- PROBLEM STATEMENT
List every line in the records below that contains the string "resolution", copying each line in full. Case must match.

## START

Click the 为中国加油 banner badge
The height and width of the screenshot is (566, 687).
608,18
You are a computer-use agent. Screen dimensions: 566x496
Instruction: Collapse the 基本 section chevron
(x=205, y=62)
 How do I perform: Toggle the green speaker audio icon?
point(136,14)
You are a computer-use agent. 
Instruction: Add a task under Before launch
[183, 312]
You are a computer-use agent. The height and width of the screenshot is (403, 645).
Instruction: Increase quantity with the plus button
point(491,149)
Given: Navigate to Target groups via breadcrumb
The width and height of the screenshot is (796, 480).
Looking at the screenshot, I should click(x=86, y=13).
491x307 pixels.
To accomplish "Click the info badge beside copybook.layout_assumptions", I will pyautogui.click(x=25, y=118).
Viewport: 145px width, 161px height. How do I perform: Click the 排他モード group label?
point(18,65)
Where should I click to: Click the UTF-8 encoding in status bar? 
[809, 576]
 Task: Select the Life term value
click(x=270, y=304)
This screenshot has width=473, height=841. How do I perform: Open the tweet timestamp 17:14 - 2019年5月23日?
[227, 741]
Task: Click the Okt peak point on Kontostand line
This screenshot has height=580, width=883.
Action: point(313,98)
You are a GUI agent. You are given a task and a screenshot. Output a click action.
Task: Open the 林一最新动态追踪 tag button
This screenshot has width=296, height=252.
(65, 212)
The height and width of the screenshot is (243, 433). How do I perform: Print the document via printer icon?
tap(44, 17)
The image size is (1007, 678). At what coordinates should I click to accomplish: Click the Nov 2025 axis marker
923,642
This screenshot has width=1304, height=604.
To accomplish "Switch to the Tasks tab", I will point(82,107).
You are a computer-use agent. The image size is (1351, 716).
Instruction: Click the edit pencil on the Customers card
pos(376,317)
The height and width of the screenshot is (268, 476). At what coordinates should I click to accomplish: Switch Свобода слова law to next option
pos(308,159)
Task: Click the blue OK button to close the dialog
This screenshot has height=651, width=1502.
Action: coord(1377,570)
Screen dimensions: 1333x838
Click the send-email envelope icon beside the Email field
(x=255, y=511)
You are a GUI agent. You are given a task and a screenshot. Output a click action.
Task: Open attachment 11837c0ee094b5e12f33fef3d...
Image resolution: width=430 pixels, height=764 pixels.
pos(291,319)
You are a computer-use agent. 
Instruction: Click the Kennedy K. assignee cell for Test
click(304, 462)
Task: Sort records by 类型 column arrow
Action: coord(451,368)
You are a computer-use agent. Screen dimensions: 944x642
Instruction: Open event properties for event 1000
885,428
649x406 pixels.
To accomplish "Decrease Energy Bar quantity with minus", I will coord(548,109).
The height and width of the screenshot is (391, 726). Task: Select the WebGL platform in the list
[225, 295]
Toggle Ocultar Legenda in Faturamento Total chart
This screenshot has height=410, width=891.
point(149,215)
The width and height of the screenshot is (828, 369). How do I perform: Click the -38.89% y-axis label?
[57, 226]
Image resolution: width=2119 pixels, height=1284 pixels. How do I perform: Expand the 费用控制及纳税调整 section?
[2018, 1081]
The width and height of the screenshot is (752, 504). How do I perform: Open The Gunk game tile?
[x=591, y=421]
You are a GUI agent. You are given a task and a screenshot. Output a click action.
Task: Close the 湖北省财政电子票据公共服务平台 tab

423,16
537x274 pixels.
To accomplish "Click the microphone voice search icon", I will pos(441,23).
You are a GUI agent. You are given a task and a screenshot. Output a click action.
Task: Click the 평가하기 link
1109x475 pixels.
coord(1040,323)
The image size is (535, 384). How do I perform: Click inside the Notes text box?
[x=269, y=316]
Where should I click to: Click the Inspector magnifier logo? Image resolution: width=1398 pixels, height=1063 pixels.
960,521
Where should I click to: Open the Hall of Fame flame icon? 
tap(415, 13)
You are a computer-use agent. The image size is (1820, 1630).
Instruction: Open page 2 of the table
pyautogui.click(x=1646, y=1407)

## END

- ANSWER FOR THIS EXERCISE
Image resolution: width=430 pixels, height=764 pixels.
Image resolution: width=2119 pixels, height=1284 pixels. How do I perform: Expand the 费用控制及纳税调整 section?
Where should I click to: Click the Inspector magnifier logo? Image resolution: width=1398 pixels, height=1063 pixels.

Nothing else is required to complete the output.